Des belvédères urbains
Grenoble et la montagne
« Grenoble, capitale des Alpes »… la montagne s’impose vraiment dans l’imaginaire grenoblois au cours du XIXe siècle. Cette évolution est liée au rôle grandissant joué par la ville dans la défense des Alpes depuis le début du XVIIIe siècle puis par le développement des excursions pratiquées par les élites.
L’essor touristique, industriel, universitaire et démographique conforte les liens qui unissent Grenoble à la montagne. Ce rapport étroit trouve une première traduction spatiale au sein du jardin des Dauphins. Son réaménagement au début du XXe siècle comprend des terrasses offrant des points de vue sur la ville et les montagnes.
Les Guides Joanne, devenus les Guides Bleus en 1919, sont des ouvrages célèbres qui ont contribué à façonner les représentations du territoire. La série des Itinéraires couvre l’ensemble de la France. L’Itinéraire descriptif et historique du Dauphiné propose plusieurs « profils de montagnes », dont un dessiné par l’artiste Diodore Rahoult et consacré aux massifs environnant Grenoble.
Dans l’entre-deux-guerres, Grenoble souhaite conforter sa position de cité touristique tournée vers les montagnes vis-à-vis d’autres villes comme Chambéry. Elle se dote alors de deux belvédères urbains : la tour Perret et le téléphérique de la Bastille, aménagés dans l’optique de jouir de la vue sur la ville et les montagnes.

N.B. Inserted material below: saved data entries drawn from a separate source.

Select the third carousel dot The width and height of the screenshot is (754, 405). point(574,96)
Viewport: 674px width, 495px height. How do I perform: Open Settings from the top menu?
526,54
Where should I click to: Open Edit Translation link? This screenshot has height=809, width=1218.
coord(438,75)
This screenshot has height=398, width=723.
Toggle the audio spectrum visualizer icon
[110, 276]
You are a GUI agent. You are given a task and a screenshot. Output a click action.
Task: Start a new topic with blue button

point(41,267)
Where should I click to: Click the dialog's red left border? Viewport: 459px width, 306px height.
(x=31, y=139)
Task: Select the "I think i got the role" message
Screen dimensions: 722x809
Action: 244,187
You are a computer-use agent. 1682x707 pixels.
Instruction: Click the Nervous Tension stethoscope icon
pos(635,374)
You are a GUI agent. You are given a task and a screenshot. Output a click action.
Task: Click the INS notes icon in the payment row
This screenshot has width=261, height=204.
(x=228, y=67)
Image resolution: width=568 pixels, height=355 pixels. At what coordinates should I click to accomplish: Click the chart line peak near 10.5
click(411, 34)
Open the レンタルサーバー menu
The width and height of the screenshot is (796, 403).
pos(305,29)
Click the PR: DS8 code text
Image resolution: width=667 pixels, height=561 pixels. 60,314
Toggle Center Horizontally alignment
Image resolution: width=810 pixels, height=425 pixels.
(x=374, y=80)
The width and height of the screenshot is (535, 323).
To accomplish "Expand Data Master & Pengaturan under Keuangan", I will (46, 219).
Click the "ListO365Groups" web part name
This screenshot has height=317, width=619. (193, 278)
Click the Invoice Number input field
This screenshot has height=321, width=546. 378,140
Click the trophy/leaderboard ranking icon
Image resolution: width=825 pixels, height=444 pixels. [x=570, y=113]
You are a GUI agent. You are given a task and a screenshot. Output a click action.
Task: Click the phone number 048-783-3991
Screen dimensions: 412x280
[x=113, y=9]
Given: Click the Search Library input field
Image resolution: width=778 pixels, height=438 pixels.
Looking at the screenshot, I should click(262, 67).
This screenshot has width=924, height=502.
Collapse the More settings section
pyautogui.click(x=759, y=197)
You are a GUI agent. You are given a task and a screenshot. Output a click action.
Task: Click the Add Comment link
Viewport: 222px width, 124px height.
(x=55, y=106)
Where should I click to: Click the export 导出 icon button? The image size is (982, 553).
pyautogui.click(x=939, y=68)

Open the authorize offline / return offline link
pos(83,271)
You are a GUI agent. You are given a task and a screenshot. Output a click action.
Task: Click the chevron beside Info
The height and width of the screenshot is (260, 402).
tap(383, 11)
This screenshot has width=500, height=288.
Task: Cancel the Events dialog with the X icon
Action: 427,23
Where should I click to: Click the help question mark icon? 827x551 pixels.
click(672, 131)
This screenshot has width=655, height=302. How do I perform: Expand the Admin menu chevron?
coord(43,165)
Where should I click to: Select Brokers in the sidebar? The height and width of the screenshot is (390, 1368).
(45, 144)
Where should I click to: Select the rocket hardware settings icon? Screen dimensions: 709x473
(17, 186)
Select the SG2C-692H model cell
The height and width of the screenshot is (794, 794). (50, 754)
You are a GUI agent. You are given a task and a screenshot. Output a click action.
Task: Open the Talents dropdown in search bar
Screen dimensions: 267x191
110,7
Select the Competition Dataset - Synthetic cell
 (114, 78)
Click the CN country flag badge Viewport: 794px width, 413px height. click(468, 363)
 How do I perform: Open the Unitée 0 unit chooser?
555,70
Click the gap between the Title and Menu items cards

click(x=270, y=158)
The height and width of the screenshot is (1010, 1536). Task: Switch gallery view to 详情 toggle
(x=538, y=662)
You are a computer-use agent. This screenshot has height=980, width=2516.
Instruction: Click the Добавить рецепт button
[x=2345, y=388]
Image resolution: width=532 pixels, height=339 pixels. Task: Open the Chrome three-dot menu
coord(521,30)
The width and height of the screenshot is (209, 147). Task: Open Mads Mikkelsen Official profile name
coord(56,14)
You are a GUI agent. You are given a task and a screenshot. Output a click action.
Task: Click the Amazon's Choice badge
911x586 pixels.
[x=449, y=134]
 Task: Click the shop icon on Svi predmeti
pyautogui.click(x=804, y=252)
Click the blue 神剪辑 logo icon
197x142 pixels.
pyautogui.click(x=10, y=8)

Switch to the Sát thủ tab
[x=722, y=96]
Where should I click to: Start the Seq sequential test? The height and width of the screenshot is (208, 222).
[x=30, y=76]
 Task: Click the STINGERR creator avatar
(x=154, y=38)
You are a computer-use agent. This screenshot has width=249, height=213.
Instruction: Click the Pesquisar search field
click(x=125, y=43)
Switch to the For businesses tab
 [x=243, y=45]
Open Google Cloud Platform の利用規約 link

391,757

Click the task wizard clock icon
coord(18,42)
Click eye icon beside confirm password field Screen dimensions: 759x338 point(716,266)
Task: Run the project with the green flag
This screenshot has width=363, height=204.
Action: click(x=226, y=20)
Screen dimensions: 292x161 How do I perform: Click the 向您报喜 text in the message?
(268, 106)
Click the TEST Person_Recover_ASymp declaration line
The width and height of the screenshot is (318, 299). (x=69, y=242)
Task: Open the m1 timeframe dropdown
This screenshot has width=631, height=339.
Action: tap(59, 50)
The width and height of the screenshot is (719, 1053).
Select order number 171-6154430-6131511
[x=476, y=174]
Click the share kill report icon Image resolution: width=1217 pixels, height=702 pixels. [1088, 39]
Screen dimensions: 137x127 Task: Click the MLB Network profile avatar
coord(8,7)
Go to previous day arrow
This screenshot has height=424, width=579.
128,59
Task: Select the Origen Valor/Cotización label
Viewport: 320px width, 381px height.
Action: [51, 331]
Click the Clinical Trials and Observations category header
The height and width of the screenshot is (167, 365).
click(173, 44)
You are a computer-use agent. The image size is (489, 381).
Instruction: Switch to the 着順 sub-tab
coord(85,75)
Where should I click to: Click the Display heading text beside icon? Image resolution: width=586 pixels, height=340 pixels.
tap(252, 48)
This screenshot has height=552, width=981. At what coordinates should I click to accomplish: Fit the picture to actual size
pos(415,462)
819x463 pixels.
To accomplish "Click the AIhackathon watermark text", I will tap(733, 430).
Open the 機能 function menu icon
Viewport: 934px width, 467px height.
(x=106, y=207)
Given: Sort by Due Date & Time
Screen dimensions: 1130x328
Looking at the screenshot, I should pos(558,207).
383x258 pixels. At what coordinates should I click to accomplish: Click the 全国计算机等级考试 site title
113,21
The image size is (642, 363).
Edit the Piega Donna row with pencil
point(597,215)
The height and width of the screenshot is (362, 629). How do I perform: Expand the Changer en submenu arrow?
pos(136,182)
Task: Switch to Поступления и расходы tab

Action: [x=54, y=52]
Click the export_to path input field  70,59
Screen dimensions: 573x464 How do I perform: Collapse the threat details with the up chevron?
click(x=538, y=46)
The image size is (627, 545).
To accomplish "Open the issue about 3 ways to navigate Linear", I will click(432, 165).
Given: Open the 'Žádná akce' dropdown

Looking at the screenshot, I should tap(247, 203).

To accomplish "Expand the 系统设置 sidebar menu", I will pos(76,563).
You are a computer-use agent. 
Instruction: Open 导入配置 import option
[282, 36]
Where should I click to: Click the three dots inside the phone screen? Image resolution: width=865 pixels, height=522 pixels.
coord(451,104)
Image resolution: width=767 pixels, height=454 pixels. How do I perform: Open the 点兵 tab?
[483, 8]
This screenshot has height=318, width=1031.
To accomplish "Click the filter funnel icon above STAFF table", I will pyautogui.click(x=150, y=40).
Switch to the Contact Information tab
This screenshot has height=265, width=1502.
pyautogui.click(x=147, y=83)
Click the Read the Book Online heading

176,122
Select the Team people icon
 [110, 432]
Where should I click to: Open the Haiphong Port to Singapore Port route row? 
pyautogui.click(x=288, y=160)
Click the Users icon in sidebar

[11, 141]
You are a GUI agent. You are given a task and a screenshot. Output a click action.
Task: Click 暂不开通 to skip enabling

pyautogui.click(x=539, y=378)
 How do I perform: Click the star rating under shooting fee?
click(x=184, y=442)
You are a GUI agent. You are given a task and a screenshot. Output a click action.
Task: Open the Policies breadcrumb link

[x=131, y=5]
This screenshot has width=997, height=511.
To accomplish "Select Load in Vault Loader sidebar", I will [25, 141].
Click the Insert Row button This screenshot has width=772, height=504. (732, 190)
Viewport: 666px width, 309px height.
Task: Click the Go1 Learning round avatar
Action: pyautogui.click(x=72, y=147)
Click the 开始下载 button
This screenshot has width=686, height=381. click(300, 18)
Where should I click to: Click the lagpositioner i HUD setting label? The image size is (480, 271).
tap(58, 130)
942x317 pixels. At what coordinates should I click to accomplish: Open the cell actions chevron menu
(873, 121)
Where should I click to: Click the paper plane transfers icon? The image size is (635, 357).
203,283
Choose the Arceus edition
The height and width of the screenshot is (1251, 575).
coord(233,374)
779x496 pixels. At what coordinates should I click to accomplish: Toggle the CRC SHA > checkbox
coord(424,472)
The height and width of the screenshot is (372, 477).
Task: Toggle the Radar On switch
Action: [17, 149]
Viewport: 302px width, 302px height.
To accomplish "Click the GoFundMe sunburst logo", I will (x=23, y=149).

La tour, bâtie en 1925 pour l’Exposition internationale de la Houille blanche et du Tourisme, est qualifiée de « tour pour regarder les montagnes » par son architecte, Auguste Perret, à l’emplacement de l’actuel parc Paul-Mistral. Cette manifestation attire plus d’un million de visiteurs pendant près de cinq mois. La tour d’orientation en béton armé offre une vue sur les montagnes et la ville depuis une plateforme située à 60 mètres de haut. Cette terrasse, accessible par un ascenseur et un escalier, est équipée d’une table d’orientation. Fermée au public depuis 1960, la tour est en cours de restauration afin d’être à nouveau ouverte.
Le guide de l’Exposition internationale de la Houille blanche et du Tourisme, vendu aux visiteurs, décrit la tour Perret en ces termes : « Du haut de ce vertigineux belvédère les foules enthousiasmées par la vue d’un panorama incomparable embrassent d’un coup d’œil le sommet des Alpes qui entourent Grenoble : la vallée du Drac, l’Obiou, le Taillefer, la croix de Chamrousse, les pics de Belledonne, le massif des Sept Laux, la vallée de Grésivaudan, le massif de la Chartreuse, la trouée de l’Echaillon, le massif du Vercors, etc. »
Dans les années 1930, plusieurs sites et villes situées au pied de massifs montagneux se dotent de transports par câble pour gagner un sommet proche. C’est le cas d’Annecy, d’Aix-les-Bains ou de Genève, où le téléphérique du Salève, comme les « bulles » de Grenoble, est toujours en fonctionnement.
Le téléphérique, inauguré en 1934, est un équipement jusqu’ici implanté en milieu montagnard. La ville affirme ainsi un lien physique et symbolique avec la montagne et donne une nouvelle vocation au site de la Bastille. Le sommet et les différents aménagements militaires deviennent des plateformes ouvertes à la contemplation du paysage.
Les gares du téléphérique sont édifiées par l’architecte qui construira la bibliothèque d’étude et du patrimoine, Jean Benoit. La gare inférieure, remplacée dans les années 1970 par le bâtiment actuel, se composait de deux éléments principaux : une voûte qui enjambe la rue et une tour qui abrite le dispositif technique et le quai d’embarquement. Cette forme fait écho à la Tour de l’Isle, datant du XVe siècle, qui fait aujourd’hui partie du musée de Grenoble. Elle évoque également les portes ouvertes dans les enceintes qui ont ceinturé la ville jusque dans les années 1920.
La tour Perret et le site de la Bastille, protégés Monuments historiques, et bien sûr les « bulles », sont reconnus aujourd’hui comme des patrimoines incontournables de la ville.